A really common thing is

class MOS( wx.wizard.PageSimple ):
    def __init__( self, parent, title, basicInfoPage ):
        <snip>
        self.basicInfo= basicInfoPage

Now, within MOS methods, you can say self.basicInfo.intelligence because MOS has an object that's a BasicInfoPage available to it.

When you build MOS, you provide it with the instance of BasicInfoPage that it's supposed to use.

someBasicInfoPage= BasicInfoPage( ... ) 
m= MOS( ..., someBasicInfoPage )

Now, the object m can examine someBasicInfoPage.intelligence

S.Lott
+3  A: 

Each page of a Wizard -- by itself -- shouldn't actually be the container for the information you're gathering.

Read up on the Model-View-Control design pattern.
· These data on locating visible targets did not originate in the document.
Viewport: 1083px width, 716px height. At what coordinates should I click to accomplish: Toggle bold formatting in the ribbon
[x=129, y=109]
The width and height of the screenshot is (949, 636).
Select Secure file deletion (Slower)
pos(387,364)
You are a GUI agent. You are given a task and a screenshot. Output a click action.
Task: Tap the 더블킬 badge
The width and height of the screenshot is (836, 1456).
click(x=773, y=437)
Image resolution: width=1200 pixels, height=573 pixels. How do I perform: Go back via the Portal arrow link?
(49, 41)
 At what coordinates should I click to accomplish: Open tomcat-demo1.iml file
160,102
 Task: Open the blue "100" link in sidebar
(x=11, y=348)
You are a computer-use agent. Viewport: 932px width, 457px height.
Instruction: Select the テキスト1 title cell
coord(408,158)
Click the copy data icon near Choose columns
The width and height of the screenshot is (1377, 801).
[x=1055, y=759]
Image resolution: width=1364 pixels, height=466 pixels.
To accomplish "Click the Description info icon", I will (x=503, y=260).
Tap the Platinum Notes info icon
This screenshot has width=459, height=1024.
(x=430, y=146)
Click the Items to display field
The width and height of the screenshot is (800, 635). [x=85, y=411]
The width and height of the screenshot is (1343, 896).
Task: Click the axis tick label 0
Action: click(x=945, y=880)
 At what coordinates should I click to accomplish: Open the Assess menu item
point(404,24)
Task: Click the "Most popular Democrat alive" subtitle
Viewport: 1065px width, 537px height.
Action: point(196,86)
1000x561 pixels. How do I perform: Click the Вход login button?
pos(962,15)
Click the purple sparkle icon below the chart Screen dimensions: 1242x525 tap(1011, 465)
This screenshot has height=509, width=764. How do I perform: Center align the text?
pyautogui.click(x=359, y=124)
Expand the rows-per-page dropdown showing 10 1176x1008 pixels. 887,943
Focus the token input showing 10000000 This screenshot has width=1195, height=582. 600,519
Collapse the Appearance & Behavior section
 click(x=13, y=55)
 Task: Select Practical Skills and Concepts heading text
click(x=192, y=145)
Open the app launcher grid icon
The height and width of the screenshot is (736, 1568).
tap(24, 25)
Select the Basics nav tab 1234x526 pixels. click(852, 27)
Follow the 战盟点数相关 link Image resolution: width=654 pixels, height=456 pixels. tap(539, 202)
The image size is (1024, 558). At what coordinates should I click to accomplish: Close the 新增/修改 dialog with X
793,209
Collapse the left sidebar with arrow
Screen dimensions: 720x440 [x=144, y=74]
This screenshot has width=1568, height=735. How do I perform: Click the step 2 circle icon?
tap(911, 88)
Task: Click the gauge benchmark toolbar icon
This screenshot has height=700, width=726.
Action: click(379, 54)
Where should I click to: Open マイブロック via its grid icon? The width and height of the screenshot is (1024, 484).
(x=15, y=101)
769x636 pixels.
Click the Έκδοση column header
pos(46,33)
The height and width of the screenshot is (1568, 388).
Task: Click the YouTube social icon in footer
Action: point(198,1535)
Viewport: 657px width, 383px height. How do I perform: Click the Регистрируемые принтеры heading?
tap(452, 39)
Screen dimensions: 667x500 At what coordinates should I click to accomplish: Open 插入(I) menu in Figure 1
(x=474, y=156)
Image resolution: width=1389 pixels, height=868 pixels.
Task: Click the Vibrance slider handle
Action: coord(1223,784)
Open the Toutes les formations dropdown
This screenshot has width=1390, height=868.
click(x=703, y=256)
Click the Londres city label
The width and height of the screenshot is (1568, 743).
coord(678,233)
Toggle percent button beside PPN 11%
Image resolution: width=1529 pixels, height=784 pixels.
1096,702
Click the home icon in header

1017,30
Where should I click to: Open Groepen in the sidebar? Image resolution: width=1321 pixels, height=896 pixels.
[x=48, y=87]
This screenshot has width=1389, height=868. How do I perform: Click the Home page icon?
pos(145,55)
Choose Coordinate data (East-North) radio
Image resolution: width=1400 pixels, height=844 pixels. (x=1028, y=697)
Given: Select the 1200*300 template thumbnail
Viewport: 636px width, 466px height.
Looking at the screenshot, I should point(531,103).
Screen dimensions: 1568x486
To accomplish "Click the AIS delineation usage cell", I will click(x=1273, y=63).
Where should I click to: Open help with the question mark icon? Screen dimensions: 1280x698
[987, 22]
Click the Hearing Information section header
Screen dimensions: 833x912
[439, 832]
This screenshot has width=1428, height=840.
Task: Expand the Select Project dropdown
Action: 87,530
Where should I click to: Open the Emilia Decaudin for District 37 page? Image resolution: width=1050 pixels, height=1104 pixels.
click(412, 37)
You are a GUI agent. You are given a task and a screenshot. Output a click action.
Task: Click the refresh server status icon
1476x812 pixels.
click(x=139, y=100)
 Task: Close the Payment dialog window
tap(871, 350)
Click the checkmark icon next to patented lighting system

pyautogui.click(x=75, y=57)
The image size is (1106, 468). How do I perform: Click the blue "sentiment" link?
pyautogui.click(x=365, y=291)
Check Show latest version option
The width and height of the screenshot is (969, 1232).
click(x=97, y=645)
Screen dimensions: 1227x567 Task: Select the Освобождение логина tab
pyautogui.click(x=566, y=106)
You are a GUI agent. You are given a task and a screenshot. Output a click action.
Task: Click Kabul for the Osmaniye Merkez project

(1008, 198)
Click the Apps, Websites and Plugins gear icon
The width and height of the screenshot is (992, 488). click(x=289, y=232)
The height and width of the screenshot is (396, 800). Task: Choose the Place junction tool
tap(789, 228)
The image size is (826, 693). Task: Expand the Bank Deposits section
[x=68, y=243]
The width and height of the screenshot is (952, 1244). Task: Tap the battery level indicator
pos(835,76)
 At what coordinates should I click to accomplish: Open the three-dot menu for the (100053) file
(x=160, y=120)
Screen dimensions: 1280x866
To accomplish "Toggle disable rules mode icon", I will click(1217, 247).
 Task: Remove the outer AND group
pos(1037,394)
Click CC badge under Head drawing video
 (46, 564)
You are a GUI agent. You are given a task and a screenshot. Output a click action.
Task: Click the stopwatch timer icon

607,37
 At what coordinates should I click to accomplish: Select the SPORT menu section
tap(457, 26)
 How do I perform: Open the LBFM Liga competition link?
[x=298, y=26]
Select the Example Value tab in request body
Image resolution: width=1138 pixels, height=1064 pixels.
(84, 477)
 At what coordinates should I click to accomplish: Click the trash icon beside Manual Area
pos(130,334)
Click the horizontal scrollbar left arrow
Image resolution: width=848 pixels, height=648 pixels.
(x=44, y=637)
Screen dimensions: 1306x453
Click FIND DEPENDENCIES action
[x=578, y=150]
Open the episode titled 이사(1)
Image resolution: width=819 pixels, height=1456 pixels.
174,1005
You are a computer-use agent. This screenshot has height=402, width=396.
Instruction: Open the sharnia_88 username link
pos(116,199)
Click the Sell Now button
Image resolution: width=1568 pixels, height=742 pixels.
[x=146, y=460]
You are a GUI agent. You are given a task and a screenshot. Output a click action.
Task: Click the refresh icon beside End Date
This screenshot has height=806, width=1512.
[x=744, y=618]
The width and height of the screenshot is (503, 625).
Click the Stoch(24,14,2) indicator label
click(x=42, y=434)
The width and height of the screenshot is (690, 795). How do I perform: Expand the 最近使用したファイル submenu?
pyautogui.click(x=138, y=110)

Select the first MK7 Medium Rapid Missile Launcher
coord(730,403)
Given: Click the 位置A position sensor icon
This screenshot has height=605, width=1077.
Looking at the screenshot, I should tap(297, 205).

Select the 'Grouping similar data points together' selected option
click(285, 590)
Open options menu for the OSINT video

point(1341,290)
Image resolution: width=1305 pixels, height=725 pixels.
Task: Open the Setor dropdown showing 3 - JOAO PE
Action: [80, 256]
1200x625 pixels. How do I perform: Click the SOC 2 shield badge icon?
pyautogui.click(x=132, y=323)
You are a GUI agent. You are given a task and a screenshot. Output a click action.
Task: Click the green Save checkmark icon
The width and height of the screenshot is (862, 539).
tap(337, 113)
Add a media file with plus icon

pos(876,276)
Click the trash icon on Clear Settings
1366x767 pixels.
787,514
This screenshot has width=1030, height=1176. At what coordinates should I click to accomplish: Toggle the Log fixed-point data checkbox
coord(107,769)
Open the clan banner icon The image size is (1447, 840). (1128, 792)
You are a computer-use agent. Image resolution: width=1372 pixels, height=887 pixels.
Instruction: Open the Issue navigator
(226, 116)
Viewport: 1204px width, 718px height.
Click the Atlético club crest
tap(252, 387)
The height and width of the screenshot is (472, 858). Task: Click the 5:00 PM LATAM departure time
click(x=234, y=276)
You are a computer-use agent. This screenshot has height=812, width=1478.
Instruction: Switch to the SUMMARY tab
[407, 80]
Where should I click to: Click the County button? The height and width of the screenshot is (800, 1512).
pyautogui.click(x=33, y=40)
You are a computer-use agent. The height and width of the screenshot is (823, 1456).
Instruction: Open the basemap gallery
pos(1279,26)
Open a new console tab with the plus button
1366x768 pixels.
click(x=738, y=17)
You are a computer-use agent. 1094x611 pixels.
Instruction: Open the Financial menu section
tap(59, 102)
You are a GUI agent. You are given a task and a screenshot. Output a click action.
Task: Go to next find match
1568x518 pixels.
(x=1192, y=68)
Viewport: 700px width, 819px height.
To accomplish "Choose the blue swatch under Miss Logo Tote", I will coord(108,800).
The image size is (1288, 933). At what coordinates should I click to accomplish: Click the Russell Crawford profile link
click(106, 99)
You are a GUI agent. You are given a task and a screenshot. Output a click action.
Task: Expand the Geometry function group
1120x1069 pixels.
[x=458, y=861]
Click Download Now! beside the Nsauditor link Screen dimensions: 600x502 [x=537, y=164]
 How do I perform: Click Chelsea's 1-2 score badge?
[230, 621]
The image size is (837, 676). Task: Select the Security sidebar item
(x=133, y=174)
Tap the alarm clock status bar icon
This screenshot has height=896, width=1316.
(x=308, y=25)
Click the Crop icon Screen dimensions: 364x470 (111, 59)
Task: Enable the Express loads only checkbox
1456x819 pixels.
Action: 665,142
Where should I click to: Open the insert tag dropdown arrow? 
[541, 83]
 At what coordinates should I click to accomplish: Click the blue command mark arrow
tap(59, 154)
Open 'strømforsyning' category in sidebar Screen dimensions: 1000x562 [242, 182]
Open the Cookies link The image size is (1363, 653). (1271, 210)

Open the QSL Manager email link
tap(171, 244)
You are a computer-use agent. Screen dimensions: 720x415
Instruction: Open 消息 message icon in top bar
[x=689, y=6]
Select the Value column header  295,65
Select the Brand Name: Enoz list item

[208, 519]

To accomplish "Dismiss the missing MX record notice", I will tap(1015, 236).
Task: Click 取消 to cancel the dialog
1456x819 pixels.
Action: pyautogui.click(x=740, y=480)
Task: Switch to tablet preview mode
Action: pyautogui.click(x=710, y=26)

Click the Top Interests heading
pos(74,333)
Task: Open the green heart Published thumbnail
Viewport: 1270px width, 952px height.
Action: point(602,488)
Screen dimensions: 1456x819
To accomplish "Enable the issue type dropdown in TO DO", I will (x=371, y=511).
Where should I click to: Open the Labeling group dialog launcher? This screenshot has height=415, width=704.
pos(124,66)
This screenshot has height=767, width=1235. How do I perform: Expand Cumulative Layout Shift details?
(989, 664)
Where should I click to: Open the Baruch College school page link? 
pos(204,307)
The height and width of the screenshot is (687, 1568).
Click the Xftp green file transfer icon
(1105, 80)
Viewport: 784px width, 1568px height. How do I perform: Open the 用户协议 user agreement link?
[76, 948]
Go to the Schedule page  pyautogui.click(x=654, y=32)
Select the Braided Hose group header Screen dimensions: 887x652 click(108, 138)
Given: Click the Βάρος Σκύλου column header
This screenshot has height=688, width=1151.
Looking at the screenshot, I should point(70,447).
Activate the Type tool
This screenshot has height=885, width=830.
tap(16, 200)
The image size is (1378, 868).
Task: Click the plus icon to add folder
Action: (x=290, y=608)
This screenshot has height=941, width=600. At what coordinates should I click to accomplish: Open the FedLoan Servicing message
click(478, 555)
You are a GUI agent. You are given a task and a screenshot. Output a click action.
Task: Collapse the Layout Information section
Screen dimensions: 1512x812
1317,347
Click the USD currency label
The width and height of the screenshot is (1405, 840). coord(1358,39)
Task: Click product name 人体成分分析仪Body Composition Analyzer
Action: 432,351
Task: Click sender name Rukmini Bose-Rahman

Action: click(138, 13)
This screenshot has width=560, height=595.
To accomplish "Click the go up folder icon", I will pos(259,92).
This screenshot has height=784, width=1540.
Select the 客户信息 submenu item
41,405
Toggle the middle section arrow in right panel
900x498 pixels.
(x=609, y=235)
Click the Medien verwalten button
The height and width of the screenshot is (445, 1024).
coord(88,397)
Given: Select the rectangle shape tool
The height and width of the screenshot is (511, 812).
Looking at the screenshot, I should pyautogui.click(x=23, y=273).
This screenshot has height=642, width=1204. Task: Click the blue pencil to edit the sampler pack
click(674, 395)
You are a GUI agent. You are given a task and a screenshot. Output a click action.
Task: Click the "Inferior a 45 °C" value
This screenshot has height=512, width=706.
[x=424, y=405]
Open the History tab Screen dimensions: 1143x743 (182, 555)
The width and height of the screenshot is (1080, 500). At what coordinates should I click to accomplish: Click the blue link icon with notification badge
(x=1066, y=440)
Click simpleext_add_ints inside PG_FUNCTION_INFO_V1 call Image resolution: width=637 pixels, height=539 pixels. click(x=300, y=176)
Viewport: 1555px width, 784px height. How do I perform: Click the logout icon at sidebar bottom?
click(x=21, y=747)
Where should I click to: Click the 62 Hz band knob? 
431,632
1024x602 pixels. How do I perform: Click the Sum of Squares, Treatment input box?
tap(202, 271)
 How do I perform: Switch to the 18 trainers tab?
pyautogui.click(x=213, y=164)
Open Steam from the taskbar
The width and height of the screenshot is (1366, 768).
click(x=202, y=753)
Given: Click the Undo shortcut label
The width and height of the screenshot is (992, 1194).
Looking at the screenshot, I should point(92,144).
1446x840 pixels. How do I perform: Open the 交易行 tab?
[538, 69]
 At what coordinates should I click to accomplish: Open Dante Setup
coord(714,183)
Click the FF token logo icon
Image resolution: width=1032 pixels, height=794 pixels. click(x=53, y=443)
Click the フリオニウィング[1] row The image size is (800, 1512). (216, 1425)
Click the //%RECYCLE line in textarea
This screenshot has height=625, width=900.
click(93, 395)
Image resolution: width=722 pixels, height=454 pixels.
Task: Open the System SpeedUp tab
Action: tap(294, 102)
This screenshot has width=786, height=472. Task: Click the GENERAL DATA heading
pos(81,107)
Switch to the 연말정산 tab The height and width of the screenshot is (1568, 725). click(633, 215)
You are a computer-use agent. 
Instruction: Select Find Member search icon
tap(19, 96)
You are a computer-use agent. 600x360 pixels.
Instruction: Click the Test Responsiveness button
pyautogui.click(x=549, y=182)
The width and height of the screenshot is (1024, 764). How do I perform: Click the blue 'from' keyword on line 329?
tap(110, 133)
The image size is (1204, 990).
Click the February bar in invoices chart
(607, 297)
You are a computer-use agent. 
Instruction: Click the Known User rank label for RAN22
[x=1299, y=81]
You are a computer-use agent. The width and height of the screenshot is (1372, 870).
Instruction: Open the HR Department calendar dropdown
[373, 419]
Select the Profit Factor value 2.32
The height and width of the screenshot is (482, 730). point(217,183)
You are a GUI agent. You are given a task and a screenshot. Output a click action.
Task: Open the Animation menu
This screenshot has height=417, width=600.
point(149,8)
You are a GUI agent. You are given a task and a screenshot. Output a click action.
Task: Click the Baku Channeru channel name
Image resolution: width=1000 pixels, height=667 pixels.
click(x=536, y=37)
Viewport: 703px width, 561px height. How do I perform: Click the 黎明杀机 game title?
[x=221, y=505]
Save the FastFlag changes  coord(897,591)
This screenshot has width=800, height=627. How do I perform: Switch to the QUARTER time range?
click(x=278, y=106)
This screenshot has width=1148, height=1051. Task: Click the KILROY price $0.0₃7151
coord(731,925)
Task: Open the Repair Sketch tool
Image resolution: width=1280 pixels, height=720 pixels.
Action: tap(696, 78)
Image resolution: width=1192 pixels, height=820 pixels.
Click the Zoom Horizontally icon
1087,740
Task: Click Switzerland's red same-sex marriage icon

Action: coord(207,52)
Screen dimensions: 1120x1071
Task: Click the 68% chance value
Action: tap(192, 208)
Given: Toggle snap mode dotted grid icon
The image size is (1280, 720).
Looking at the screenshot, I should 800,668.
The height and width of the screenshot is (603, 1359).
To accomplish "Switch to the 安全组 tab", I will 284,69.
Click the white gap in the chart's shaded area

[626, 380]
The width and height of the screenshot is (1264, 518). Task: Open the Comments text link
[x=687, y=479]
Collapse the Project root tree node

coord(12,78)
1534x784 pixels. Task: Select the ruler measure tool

Your pages have the View and Control parts of the design. They aren't the data model, however.

You'll be happier if you have a separate object that is "built" by the pages. Each page will set some attributes of that underlying model object. Then, the pages are independent of each other, since the pages all get and set values of this underlying model object.

Since you're building a character, you'd have some class like this

class Character( object ):
    def __init__( self ):
        self.intelligence= 10
        <default values for all attributes.>

Then your various Wizard instances just need to be given the underlying Character object as a place to put and get values.

S.Lott
A: 

My problem was indeed the confusion of classes vs. instances. I was trying to do everything via classes without ever creating an actual instance. Plus, I was forcing the "BasicInfoPage" class to do too much work.

Ultimately, I created a new class (BaseAttribs) to hold all the variables I need. I then created in instance of that class when I run the wizard and pass that instance as an argument to the classes that need it, as shown below:

#---Run the wizard
if __name__ == "__main__":
    app = wx.PySimpleApp()
    wizard = wiz.Wizard(None, -1, "TW2K Character Creation")
    attribs = BaseAttribs

#---Create each page
    page1 = IntroPage(wizard, "Introduction")
    page2 = BasicInfoPage(wizard, "Basic Info", attribs)
    page3 = Ethnicity(wizard, "Ethnicity")
    page4 = MOS(wizard, "Military Occupational Specialty", attribs)

I then used the information S.Lott provided and created individual instances (if that's what it's called) within each class; each class is accessing the same variables though.

Everything works, as far as I can tell. Thanks.